[lxc-devel] [PATCH 1/1] lxc_attach: fix break with user namespaces (v2)

Tue Jan 22 02:15:30 UTC 2013

Quoting Christian Seiler (christian at iwakd.de):
> Hi Serge,
> 
> Just a few quick comments because I'm very interested in the lxc-attach
> utility:
> 
> > +			ret = lxc_cgroup_prepare_attach(my_args.name, &cgroup_data);
> > +			if (ret < 0) {
> > +				ERROR("failed to prepare attaching to cgroup");
> > +				return -1;
> > +			}
> > +
> > +			ret = lxc_cgroup_finish_attach(cgroup_data, gchild);
> > +			if (ret < 0) {
> > +				ERROR("failed to attach process to cgroup");
> > +				return -1;
> > +			}
> 
> Note that I made the whole cgroup attach logic so complicated a while
> back (i.e. prepare before setns/fork -> finish/dispose after fork),
> precisely so that one wouldn't need a second fork and so I didn't have

Right, that wasn't lost on me as I was doing this :)

> to play around with IPC to get the PID of the process that is to be
> added to the cgroup. If an additional fork is needed anyway due to user
> namespaces (that reminds me that I should definitely try them out...),
> the reason for making the cgroup attach logic so complicated disappears
> and one could return to the direct approach from before, probably makes
> it quite a bit easier to read.

Agreed.  We should move that back out of attach.c.

> Side note 1: that I would use pid_t and not int as the data type of the
> object sent through the pipe, that seems more portable to me.
> 
> Side note 2: Idea, but untested and not completely thought through, just
> wanted to put it out there: The "middle" process in your logic need not
> necessarily be kept around if the kernel version is at least 3.4 -
> because Linux then supports prctl(PR_SET_CHILD_SUBREAPER), which - if
> I'm not completely mistaken - would reparent the "inner" process (that
> will execve() to the requested program inside the container) to the
> "outer" attach process after the "middle" process exits. That way we
> might keep only one event loop around.
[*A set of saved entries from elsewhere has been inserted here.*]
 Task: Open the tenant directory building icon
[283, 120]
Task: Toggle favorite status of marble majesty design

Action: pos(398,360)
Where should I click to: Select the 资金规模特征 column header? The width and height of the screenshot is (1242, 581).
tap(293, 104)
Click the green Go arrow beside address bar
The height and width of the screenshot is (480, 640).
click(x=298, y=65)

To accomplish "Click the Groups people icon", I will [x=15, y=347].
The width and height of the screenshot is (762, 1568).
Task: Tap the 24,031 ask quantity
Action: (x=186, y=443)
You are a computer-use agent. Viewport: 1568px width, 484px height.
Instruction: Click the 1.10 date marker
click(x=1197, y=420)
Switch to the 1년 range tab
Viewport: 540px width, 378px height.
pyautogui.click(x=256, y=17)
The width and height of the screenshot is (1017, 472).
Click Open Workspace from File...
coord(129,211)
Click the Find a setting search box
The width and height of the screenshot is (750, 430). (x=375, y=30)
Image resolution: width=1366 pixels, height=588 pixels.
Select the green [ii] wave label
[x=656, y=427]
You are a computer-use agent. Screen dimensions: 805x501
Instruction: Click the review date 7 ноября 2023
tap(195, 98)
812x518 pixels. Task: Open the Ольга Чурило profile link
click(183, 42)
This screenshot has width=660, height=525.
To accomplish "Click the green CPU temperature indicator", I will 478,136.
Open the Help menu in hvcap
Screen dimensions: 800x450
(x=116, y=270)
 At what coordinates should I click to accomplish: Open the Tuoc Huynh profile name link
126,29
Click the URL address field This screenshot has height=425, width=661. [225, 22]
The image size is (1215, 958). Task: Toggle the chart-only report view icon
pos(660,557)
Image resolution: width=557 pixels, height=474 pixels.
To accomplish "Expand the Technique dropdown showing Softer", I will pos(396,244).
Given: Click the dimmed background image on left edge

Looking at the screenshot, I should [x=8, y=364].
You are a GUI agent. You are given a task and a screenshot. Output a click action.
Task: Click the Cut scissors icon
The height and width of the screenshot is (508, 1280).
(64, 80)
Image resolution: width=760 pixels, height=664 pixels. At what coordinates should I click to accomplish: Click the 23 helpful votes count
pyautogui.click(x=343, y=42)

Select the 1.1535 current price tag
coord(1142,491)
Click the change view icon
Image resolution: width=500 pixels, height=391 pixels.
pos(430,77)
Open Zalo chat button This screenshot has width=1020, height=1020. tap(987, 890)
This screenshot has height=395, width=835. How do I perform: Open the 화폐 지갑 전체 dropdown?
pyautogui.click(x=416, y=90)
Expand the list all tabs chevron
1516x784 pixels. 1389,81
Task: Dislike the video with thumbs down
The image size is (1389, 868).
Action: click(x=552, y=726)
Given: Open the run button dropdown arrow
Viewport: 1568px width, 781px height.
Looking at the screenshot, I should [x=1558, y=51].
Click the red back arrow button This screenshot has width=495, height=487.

On the other hand, this still
> requires both implementations if kernels < 3.4 are still to be
> supported... (as I said, not completely thought through, just wanted to
> put the idea out there)
> 
> > +		return -1;
> > +
> > +		return 0;
> 
> This seems a bit weird... ;-)
> 
> > +			/* XXX FIXME this should get the uid of the container init and setuid to that */
> > +			/* XXX FIXME or perhaps try to map in the lxc-attach caller's uid? */
> 
> I believe a sane default would be the first option (uid of init, on the
> other hand, that isn't so easy to get by, because one has to assume
> /proc is mounted and certain security features are turned off) and let
> the user specify a uid otherwise.

Hm, i didn't really think mounted /proc on the host was all that
optional for containers anyway.  We could always just avoid the setuid
if we find /proc unmounted.

Would you care to update the patch along these lines?

-serge